I agree, Lemontree, the presentation would have been a catalyst.
It's worth noting that yesterday's volume in AUT was more than 10 times the volume in ADI, and it was also the highest for many months. In contrast, the ADI volume was still quite low. So, while there may have been some rotation out of ADI into AUT, the numbers indicate that the move in AUT was primarily driven by new buyers. That's a good sign for the other JV partners, at some stage.
 
With due respect - smell the cheese. its so obvious what is happening and why. Dont bury your heads.

SO far AUt is not even on par in terms of $sp/boe reserves or production, let alone the value of whats currently happening. Expect to see a monumental gap occur.

ADI is fantastic imo, but dont expect to see it track AUT in the short term. Even beyond that surely AUt will have too much cash flow and too much devlopment happening outside the AMI for ADI to track it.

Id simply be comparing ADI and EKA from this point on.
 
With due respect - smell the cheese. its so obvious what is happening and why. Dont bury your heads.

SO far AUt is not even on par in terms of $sp/boe reserves or production, let alone the value of whats currently happening. Expect to see a monumental gap occur.

ADI is fantastic imo, but dont expect to see it track AUT in the short term. Even beyond that surely AUt will have too much cash flow and too much devlopment happening outside the AMI for ADI to track it.

Id simply be comparing ADI and EKA from this point on.


a decoupling of aut from the other jvp members is very much expected as there has to be, at some stage, a consideration given for adi towards their acreages

we also will see reserves based on the 23,000 acres come into play as the AMI wells of easley, morgan and rancho grande are fracced. all wells are totally free carried to the jvp partners and i would expect the recent assessment by hartleys to come into play, they see .45 as a short term price target. i expect that one to arrive shortly myself..


ADELPHI ENERGY LTD

What happened?

Adelphi Energy has reported sustained average 30 day flow rates from its
first two wells at its Sugarloaf project onshore USA. The Kennedy #1H well
has averaged 11.7 million cubic feet of gas equivalent per day* (“mmcfe/d”)
and the Weston #1H well has recorded average 30 day production of
11.4mmcfe/d. These results have been achieved without the benefit of
installation of production tubing, which has been indicated in nearby wells to
result in a decrease in initial decline.

The Company has also reported that it now has three additional wells in the
process of being drilled or fracture stimulated.

ADI is free carried through the current work program.
What does it mean?

At these rates, we estimate that each well is making US$50k-US$65k in
revenue per day, with combined revenue from both wells grossing estimated
US$3-4m in the first 30 days. We calculate that the average gas /
condensate production per well is 3.75 million cubic feet of gas per day with
615 barrels of condensate per day (flow rates will decline significantly in the
first year).
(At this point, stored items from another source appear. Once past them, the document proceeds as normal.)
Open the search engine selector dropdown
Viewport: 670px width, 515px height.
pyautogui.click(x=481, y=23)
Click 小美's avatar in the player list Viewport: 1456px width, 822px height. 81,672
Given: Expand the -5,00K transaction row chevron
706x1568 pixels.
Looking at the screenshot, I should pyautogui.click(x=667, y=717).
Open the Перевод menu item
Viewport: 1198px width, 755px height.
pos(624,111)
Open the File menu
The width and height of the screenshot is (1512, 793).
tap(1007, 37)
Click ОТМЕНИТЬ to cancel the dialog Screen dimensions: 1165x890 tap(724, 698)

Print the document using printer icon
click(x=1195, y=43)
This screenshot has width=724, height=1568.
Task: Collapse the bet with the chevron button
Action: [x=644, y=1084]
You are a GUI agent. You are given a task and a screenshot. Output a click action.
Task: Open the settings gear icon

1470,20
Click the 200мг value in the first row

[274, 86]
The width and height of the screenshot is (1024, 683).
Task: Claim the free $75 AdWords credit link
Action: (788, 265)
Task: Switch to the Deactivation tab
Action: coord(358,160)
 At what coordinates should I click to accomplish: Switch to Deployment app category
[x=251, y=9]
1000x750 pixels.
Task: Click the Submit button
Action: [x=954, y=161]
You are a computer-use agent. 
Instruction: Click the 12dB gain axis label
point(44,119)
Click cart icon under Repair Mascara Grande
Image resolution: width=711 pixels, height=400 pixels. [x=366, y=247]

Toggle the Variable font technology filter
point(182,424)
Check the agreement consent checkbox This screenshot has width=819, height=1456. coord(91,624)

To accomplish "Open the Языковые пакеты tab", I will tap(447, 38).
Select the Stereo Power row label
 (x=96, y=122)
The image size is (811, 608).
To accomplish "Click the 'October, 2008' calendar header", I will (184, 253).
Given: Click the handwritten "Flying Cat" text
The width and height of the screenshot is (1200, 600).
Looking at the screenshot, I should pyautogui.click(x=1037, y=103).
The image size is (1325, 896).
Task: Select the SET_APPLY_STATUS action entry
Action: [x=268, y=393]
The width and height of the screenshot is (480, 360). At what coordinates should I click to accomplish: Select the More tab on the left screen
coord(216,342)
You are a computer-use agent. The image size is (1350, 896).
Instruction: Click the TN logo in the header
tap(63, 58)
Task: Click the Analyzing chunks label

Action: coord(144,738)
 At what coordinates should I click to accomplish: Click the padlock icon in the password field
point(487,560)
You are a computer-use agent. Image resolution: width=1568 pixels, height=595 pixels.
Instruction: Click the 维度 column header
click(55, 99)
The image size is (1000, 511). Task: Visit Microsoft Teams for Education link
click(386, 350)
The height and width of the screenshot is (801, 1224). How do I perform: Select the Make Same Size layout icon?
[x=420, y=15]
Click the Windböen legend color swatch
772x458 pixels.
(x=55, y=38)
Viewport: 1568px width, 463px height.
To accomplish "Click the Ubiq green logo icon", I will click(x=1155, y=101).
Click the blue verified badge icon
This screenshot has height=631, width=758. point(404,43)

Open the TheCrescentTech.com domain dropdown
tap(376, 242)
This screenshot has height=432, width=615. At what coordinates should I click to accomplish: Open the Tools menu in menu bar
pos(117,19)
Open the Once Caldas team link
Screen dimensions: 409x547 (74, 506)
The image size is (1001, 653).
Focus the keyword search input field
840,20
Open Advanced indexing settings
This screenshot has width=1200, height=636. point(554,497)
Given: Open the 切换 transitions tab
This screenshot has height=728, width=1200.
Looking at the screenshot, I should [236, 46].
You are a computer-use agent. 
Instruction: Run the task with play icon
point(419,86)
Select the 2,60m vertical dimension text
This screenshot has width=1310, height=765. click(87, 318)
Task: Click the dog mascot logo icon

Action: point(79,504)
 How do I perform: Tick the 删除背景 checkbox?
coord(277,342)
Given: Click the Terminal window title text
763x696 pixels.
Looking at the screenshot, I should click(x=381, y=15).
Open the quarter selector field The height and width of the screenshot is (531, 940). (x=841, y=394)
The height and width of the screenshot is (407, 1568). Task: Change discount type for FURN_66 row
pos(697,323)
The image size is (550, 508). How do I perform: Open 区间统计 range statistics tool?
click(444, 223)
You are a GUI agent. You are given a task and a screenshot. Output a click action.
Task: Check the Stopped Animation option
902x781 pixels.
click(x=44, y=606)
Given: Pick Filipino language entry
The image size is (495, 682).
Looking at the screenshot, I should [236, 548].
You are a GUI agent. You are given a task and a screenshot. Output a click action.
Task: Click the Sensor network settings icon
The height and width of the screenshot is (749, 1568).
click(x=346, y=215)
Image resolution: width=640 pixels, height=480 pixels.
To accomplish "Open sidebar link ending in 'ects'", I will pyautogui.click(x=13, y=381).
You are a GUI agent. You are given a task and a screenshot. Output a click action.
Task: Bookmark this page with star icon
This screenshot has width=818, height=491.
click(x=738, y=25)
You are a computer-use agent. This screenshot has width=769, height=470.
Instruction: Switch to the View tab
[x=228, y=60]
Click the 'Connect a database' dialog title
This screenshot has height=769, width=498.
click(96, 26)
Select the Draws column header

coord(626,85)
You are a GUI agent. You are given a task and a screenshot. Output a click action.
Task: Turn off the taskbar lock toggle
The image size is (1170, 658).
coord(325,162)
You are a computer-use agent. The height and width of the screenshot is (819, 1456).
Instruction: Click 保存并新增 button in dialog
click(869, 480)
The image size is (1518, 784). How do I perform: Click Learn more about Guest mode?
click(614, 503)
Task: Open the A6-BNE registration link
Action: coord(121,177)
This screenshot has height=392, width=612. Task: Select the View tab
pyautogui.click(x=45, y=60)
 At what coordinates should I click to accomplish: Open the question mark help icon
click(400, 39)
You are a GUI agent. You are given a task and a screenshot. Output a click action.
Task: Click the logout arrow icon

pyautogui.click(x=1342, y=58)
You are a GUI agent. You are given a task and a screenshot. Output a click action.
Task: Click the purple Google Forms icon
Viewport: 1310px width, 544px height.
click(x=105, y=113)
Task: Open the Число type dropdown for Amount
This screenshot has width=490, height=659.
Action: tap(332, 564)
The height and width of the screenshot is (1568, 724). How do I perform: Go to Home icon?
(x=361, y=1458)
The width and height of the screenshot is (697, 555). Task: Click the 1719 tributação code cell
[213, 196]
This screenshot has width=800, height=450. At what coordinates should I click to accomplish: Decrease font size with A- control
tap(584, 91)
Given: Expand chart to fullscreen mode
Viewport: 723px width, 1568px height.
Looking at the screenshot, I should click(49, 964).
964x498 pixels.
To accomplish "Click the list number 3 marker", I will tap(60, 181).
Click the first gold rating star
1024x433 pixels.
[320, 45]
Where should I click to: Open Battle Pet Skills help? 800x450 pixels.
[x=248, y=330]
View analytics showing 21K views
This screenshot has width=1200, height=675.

With well costs estimated at US$6-8m, payback should be
achieved within 5-8 months.

It is still early days; however, each piece of new information received to date
has increased the potential of the play and estimated ultimate recovery per
well is now likely to be significantly greater than 5 billion cubic feet of gas
equivalent. To give an indication of potential value, there could be over 200
well locations on the Sugarloaf acreage, resulting in over 1 trillion cubic feet
of gas equivalent. We estimate that Adelphi’s share of this at current spot
prices (US$80 oil, US$4 gas) is worth ~150cps (using US$2 per mcfe
calculated net present value and 10% working interest post farmout).
At US$100 oil, the valuation potential increases to over 200cps.
Strong newsflow is expected over the next 2-3 months as the additional 3
wells are completed, fracture stimulated and flow tested. Now that the
technical risk has been decreased due to a substantial number of successful
wells being drilled in the play, we view these wells as very low risk (90%
chance of success).


Hartleys Initial View

We recently upgraded ADI to a Buy based on the initial flow rates received
from its first two wells and consistent information from wells in the
surrounding acreage. This new information has increased our confidence in
the potential of the resource and we re-iterate our Buy recommendation and
short term price target of 45cps.

If initial results from the next three wells (expected over the next 2-3 months) continue to be strong, there is substantial room in our valuation for further large upgrades in price target and valuation, as indicated by our unrisked valuation of 188cps.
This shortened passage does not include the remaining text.